In het digitale tijdperk, waarin generatieve kunstmatige intelligentie (AI) steeds goedkoper en toegankelijker wordt, stroomt het internet over van nieuwe content. Het fenomeen – door sommige waarnemers aangeduid als “sloponomics” – duidt op een wildgroei aan inhoud, vaak gegeneerd door machines en met minimale menselijke tussenkomst. Maar wie profiteert, wie lijdt verlies en welke verborgen regels spelen mee?
De overproductie van content
Dankzij AI-modellen kunnen miljoenen teksten, beelden en video’s in een oogwenk worden geproduceerd tegen fractiekosten van wat menselijke makers gewend zijn. De klassieke economie van aanbod en vraag verandert hierdoor fundamenteel: het aanbod schiet door het plafond. Onderzoekers waarschuwen dat deze overproductie leidt tot “oversupply” — een scenario waarin gebruikers overvoerd worden en de waarde van individuele stukken afneemt.
Voor platforms betekent dit dat algoritmes, die gewend zijn kwaliteit en engagement te onderscheiden, hun werk steeds moeilijker krijgen. De aandacht van gebruikers is beperkt, de concurrentie om die aandacht is nu tussen miljarden inhoudsstukken — veel daarvan van twijfelachtige kwaliteit.
Wie wint?
- Grote platforms en aggregators: zij profiteren van de grotere pakketten content die ze kunnen aanbieden, vaak supported door advertenties of data-verzameling.
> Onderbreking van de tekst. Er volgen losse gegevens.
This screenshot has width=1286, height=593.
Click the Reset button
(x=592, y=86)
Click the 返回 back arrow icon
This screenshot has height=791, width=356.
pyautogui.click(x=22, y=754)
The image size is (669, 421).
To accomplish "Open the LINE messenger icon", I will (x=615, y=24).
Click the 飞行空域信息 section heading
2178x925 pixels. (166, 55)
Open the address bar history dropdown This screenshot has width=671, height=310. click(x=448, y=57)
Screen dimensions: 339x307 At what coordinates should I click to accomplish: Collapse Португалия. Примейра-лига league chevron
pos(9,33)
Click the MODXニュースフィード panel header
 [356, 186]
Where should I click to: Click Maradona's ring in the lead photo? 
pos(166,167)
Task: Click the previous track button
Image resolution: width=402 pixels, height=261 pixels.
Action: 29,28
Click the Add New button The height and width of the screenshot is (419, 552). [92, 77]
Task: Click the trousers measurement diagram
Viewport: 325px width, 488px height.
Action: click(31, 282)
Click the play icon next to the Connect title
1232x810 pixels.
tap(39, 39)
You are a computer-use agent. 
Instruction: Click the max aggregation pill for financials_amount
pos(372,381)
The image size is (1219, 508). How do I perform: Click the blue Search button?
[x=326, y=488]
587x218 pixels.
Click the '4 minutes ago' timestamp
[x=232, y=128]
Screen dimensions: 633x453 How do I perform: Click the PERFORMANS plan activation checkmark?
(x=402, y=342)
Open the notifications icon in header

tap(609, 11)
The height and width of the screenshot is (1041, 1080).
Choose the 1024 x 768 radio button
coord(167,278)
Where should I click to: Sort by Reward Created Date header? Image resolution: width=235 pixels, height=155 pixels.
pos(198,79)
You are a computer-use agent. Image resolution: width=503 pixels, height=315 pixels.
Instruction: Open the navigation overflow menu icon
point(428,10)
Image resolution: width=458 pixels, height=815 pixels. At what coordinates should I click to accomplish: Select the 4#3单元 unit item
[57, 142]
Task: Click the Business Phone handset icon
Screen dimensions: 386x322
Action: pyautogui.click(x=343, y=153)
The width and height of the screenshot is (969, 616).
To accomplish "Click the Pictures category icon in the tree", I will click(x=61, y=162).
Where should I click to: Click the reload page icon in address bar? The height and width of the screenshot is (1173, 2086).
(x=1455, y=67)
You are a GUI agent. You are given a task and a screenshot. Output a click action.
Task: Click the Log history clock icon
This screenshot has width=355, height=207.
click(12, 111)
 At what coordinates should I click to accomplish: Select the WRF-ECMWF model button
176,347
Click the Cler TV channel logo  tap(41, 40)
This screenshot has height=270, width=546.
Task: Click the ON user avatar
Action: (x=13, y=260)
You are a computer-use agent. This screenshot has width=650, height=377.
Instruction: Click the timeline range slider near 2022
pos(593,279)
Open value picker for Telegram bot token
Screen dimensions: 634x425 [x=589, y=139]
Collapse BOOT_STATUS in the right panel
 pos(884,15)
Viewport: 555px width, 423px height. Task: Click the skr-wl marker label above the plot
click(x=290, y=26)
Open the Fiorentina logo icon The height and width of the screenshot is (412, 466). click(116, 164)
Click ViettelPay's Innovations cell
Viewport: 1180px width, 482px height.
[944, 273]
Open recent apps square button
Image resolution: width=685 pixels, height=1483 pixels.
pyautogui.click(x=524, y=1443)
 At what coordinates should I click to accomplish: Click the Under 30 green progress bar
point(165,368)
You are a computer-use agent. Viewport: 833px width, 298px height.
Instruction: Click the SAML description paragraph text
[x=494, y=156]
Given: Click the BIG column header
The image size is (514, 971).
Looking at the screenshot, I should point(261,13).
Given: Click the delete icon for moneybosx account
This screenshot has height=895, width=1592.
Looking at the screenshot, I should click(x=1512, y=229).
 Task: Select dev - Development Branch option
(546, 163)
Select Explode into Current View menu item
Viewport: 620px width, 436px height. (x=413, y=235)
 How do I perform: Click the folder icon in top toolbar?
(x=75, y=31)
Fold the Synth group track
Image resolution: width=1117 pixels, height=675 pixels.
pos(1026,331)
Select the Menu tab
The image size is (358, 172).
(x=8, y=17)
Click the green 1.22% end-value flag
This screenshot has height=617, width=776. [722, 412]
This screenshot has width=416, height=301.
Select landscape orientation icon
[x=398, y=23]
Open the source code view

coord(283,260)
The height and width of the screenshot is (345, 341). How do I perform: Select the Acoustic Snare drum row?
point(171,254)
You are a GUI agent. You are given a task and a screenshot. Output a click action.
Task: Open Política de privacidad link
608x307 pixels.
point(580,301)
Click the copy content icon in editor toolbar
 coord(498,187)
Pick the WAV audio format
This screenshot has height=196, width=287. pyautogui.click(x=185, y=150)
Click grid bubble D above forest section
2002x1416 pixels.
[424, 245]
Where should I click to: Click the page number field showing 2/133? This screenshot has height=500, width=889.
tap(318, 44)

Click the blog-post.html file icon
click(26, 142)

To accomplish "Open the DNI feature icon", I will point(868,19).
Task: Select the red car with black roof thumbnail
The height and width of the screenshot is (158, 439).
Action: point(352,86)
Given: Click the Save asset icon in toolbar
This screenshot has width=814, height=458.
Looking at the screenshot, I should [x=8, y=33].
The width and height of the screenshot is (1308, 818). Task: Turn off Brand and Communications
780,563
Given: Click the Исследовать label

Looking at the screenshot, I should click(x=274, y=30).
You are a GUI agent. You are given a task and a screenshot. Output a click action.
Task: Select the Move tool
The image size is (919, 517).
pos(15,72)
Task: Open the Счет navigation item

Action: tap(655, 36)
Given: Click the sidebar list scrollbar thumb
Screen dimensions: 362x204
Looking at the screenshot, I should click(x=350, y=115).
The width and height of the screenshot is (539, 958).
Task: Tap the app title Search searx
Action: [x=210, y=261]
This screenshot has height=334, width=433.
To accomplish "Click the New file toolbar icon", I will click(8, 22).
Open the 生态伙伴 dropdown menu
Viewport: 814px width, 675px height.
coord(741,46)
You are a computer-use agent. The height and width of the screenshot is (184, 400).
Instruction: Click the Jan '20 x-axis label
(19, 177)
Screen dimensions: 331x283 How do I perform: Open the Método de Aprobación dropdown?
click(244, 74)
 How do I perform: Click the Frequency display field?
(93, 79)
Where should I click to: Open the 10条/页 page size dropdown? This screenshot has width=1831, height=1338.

- Makers die massaal en goedkoop content kunnen produceren (of laten produceren) via AI: zij kunnen schaal bereiken tegen lage kosten.
- Niche- en long-tail-makers: in een overvloed van content kan gespecialiseerde of unieke inhoud juist opvallen en waarde krijgen.
Wie verliest?
- Makers die steunen op traditionele productie, met hoge kosten en langere cycli: zij zien hun positie onder druk komen.
- Gebruikers: wanneer de kwaliteit daalt of wanneer de signalen van waarde (zoals een redactionele selectie) vervagen, loopt het vertrouwen in wat we online vinden terug.
- Het publieke belang: als de kwaliteit van de beschikbare inhoud uiteenvalt, wordt het moeilijker betrouwbare informatie te onderscheiden van ruis. Onderzoekers constateren dat generatieve AI de inhoudsdiversiteit juist kanaantasten.
Economische en maatschappelijke consequenties
De economische logica van “meer, sneller, goedkoper” dringt door in de content-economie. Terwijl vroeger een redactie, budget en tijd nodig waren om goed materiaal te produceren, volstaat nu vaak een algoritme plus wat menselijke correctie. Maar daardoor wordt het verschil tussen inhoud van hoge en lage kwaliteit belangrijker — en toch verdwijnen de herkenningspunten voor kwaliteit.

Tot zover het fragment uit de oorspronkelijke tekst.